The element in the first row, second column is $$(1 \times 0) + (0 \times 0) = 0 + 0 = 0$$.
The element in the second row, first column is $$(0 \times 1) + (0 \times 0) = 0 + 0 = 0$$.
The element in the second row, second column is $$(0 \times 0) + (0 \times 0) = 0 + 0 = 0$$.
So, $$A^2 = \begin{pmatrix} 1 & 0 \\ 0 & 0 \end{pmatrix}$$
Next, calculate $$B^2$$:
$$B^2 = B \cdot B = \begin{pmatrix} 0 & 1 \\ 0 & 0 \end{pmatrix} \begin{pmatrix} 0 & 1 \\ 0 & 0 \end{pmatrix}$$
The element in the first row, first column is $$(0 \times 0) + (1 \times 0) = 0 + 0 = 0$$.

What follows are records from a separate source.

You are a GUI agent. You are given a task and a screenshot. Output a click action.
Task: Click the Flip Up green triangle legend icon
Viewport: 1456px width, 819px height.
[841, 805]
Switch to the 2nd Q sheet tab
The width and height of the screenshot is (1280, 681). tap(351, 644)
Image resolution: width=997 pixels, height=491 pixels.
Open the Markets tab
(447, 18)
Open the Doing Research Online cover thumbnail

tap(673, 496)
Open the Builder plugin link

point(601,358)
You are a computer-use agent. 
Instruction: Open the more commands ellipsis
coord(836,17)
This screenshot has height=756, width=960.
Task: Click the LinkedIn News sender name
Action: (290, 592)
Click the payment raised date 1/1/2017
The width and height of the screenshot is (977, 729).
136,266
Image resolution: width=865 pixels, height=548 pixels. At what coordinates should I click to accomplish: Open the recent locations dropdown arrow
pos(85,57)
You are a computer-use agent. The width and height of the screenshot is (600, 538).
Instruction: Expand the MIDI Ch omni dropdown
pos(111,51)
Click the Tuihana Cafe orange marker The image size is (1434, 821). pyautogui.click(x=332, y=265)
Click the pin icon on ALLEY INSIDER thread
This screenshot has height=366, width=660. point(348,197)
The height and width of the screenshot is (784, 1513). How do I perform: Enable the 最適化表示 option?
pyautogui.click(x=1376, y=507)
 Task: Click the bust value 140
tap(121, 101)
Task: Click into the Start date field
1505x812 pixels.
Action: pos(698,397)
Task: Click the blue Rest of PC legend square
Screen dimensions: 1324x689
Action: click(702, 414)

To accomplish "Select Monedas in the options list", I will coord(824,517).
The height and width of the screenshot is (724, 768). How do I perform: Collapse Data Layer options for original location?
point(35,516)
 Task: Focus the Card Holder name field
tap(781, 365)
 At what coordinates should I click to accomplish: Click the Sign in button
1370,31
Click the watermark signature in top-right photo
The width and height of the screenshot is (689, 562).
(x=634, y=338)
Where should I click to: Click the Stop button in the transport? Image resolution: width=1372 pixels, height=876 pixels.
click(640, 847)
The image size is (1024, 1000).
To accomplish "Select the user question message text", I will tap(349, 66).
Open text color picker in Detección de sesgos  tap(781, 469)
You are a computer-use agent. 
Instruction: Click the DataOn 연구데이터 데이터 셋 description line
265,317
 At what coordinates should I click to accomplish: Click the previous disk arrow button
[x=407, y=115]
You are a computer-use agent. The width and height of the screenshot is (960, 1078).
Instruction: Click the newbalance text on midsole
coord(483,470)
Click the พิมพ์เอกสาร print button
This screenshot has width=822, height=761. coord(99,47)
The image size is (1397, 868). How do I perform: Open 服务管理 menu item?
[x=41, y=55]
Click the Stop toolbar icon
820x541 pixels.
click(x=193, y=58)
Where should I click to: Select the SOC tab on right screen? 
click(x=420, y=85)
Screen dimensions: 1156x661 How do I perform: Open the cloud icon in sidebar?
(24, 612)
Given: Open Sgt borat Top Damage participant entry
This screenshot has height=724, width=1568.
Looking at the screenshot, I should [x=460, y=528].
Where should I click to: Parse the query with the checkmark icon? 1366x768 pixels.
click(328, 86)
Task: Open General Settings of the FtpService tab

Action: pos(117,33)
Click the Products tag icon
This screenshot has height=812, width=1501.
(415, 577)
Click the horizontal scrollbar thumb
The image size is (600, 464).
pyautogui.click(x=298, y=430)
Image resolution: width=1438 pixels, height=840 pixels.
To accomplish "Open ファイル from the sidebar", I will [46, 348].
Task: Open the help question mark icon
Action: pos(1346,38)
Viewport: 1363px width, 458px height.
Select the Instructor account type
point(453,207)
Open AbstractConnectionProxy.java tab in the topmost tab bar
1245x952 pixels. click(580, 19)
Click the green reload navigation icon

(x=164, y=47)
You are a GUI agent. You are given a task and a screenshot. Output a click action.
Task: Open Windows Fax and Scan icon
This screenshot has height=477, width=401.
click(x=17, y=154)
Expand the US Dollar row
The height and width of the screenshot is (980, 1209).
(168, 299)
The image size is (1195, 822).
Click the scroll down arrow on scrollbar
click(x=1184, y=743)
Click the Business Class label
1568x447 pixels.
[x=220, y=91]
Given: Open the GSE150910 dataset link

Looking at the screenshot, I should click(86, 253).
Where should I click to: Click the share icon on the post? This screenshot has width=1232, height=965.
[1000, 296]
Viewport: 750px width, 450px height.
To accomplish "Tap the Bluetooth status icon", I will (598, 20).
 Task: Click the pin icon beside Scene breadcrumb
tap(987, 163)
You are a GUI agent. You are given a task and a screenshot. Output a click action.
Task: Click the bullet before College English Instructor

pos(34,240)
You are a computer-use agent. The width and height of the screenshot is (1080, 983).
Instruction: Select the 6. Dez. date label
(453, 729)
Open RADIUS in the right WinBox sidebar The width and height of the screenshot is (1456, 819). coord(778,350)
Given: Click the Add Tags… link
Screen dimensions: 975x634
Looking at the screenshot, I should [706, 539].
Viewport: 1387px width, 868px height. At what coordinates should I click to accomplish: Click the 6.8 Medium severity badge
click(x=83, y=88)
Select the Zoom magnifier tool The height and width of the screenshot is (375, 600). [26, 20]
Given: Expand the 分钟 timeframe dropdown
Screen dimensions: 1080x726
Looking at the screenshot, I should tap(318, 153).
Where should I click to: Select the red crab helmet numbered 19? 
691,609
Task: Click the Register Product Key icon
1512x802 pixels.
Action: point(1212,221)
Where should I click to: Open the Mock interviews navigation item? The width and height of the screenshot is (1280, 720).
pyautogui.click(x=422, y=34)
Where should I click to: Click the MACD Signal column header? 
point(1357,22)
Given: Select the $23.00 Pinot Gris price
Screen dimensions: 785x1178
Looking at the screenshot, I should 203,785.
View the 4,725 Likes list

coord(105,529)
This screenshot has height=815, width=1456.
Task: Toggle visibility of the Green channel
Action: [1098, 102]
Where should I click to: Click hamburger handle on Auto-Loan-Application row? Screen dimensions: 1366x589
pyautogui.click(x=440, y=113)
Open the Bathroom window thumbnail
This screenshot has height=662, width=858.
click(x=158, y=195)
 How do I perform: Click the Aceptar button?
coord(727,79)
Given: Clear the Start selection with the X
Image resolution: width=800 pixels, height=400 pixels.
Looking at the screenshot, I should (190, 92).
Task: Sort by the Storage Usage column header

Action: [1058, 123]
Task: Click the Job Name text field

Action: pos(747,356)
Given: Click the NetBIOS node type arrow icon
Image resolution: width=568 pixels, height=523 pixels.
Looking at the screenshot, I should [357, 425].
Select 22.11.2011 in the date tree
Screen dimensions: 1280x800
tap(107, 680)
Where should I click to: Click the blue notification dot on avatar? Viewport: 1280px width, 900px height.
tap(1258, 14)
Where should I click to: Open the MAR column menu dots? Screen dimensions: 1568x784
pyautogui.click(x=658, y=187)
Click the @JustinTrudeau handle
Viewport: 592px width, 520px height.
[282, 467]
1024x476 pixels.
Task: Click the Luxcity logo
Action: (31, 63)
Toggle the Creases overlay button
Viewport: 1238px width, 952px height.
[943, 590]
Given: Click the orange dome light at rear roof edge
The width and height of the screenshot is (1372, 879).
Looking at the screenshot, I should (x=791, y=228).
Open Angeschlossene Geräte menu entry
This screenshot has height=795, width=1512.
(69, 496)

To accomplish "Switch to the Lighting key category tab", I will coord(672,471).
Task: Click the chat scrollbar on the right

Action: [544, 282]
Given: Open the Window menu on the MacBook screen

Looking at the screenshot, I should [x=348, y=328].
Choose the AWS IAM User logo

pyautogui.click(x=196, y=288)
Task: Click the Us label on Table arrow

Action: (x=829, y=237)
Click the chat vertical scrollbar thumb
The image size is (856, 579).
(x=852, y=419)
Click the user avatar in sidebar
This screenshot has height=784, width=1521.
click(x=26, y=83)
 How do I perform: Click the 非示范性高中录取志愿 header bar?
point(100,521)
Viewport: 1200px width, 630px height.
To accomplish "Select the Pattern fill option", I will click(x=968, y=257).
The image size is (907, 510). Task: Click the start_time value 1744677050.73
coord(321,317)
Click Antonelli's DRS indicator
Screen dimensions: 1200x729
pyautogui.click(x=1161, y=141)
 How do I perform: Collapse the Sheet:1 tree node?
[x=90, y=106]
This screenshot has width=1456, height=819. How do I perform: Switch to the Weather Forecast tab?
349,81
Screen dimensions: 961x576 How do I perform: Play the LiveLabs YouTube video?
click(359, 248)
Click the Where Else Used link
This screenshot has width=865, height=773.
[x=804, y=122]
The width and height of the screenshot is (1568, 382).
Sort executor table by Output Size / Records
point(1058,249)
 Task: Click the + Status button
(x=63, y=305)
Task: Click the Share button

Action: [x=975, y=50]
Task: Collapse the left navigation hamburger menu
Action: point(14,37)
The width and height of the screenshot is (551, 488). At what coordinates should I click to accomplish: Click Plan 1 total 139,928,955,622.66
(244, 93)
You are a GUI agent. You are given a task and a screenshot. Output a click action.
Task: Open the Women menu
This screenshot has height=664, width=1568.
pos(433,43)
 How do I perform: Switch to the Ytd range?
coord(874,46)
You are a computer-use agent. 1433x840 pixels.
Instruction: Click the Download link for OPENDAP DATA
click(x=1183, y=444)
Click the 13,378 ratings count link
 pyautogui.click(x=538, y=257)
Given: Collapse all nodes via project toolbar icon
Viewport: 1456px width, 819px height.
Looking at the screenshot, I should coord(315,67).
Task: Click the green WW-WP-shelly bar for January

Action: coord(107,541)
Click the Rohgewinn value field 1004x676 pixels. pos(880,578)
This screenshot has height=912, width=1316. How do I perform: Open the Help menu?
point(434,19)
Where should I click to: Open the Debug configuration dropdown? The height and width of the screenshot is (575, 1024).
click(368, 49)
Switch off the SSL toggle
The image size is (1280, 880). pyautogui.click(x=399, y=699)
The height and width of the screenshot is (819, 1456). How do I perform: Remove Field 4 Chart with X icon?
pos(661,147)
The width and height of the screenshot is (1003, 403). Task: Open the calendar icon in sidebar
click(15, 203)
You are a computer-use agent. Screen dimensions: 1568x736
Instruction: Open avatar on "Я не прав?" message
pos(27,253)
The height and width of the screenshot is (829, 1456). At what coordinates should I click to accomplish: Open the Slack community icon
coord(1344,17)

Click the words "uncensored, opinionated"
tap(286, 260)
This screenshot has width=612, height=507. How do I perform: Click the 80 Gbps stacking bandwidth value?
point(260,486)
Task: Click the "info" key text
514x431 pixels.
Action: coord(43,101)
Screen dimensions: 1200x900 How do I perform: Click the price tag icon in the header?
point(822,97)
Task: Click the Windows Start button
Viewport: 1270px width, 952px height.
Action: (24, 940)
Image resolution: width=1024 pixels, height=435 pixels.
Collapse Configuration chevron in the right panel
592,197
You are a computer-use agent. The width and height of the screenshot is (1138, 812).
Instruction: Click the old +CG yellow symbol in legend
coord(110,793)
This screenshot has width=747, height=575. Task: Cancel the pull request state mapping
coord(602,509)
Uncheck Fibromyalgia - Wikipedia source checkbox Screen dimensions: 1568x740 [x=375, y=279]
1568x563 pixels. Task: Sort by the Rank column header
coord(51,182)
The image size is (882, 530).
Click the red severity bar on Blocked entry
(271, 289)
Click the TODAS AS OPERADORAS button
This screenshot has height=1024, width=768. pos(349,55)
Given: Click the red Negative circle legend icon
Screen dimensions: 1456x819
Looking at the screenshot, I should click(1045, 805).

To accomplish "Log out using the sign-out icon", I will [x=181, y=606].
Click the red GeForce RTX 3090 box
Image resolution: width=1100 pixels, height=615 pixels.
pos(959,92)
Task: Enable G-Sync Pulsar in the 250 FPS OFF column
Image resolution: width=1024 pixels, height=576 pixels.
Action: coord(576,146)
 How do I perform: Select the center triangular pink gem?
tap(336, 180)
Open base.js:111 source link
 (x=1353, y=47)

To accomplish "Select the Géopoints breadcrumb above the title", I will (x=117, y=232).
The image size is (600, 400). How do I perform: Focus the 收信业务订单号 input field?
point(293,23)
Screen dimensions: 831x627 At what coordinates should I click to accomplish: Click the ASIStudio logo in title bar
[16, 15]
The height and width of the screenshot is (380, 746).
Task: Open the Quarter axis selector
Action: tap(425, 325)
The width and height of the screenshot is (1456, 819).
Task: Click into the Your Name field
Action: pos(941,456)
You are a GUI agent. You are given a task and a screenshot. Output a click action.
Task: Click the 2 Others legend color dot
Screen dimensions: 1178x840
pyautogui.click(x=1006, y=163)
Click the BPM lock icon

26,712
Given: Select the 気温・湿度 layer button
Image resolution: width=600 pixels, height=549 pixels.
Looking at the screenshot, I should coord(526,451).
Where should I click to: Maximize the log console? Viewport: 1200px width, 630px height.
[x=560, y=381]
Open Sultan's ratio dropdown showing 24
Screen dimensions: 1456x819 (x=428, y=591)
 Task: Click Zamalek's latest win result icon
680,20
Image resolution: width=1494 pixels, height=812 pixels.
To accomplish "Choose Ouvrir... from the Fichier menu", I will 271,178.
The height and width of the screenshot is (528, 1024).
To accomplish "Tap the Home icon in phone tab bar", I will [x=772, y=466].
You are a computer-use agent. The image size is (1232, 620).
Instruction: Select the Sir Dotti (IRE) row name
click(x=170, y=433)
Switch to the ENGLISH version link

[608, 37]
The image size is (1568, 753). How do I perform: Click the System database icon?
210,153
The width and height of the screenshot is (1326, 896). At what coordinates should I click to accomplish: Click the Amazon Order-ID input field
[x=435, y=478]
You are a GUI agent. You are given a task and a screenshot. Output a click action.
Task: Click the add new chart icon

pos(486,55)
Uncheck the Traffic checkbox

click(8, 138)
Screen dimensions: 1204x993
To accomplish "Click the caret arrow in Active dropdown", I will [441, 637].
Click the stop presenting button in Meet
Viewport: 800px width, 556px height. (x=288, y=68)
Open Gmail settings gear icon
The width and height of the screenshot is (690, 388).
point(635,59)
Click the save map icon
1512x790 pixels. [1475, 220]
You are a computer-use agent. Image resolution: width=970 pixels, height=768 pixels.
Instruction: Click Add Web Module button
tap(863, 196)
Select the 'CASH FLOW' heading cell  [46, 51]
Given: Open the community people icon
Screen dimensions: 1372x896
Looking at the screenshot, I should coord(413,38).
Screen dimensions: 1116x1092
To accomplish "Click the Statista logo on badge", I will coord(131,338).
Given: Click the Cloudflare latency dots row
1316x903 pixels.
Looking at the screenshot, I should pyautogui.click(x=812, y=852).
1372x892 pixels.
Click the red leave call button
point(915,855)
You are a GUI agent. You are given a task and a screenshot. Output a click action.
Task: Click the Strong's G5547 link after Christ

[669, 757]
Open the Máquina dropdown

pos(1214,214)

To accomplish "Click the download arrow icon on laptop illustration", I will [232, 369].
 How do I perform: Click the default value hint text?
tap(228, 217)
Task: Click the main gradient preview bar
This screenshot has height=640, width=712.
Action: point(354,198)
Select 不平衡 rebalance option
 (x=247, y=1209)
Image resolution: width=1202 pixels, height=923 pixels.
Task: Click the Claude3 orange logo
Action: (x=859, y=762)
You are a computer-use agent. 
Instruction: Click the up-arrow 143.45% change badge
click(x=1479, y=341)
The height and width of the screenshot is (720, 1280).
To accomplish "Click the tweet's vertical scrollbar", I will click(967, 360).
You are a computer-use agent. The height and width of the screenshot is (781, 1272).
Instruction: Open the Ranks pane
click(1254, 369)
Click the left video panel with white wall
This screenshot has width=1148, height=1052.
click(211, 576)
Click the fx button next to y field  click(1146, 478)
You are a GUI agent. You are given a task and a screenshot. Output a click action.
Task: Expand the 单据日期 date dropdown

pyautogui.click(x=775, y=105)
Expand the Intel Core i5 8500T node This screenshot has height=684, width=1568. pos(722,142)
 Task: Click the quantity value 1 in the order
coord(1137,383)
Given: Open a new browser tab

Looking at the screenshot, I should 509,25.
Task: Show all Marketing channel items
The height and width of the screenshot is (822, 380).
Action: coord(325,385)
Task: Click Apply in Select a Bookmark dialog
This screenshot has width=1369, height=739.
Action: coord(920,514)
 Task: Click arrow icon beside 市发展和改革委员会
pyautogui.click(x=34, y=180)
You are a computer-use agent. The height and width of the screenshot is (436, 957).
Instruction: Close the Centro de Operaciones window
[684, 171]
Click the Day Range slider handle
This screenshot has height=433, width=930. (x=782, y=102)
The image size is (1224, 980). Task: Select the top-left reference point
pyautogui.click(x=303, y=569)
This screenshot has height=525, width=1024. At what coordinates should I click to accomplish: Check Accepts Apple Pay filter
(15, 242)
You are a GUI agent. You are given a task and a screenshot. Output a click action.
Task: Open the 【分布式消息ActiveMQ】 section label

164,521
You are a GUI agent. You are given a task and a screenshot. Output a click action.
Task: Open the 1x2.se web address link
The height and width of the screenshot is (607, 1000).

The element in the first row, second column is $$(0 \times 1) + (1 \times 0) = 0 + 0 = 0$$.
The element in the second row, first column is $$(0 \times 0) + (0 \times 0) = 0 + 0 = 0$$.
The element in the second row, second column is $$(0 \times 1) + (0 \times 0) = 0 + 0 = 0$$.
So, $$B^2 = \begin{pmatrix} 0 & 0 \\ 0 & 0 \end{pmatrix}$$
Now, calculate $$A^2 - B^2$$:
$$A^2 - B^2 = \begin{pmatrix} 1 & 0 \\ 0 & 0 \end{pmatrix} - \begin{pmatrix} 0 & 0 \\ 0 & 0 \end{pmatrix} = \begin{pmatrix} 1-0 & 0-0 \\ 0-0 & 0-0 \end{pmatrix} = \begin{pmatrix} 1 & 0 \\ 0 & 0 \end{pmatrix}$$

**step8** Conclusion

We found that for the chosen matrices A and B:
$$(A+B)(A-B) = \begin{pmatrix} 1 & -1 \\ 0 & 0 \end{pmatrix}$$
And
$$A^2 - B^2 = \begin{pmatrix} 1 & 0 \\ 0 & 0 \end{pmatrix}$$
Since $$\begin{pmatrix} 1 & -1 \\ 0 & 0 \end{pmatrix} \neq \begin{pmatrix} 1 & 0 \\ 0 & 0 \end{pmatrix}$$, the identity $$(A+B)(A-B)=A^2-B^2$$ does not hold for these specific $$2 \times 2$$ matrices. Therefore, it does not hold for all $$2 \times 2$$ matrices.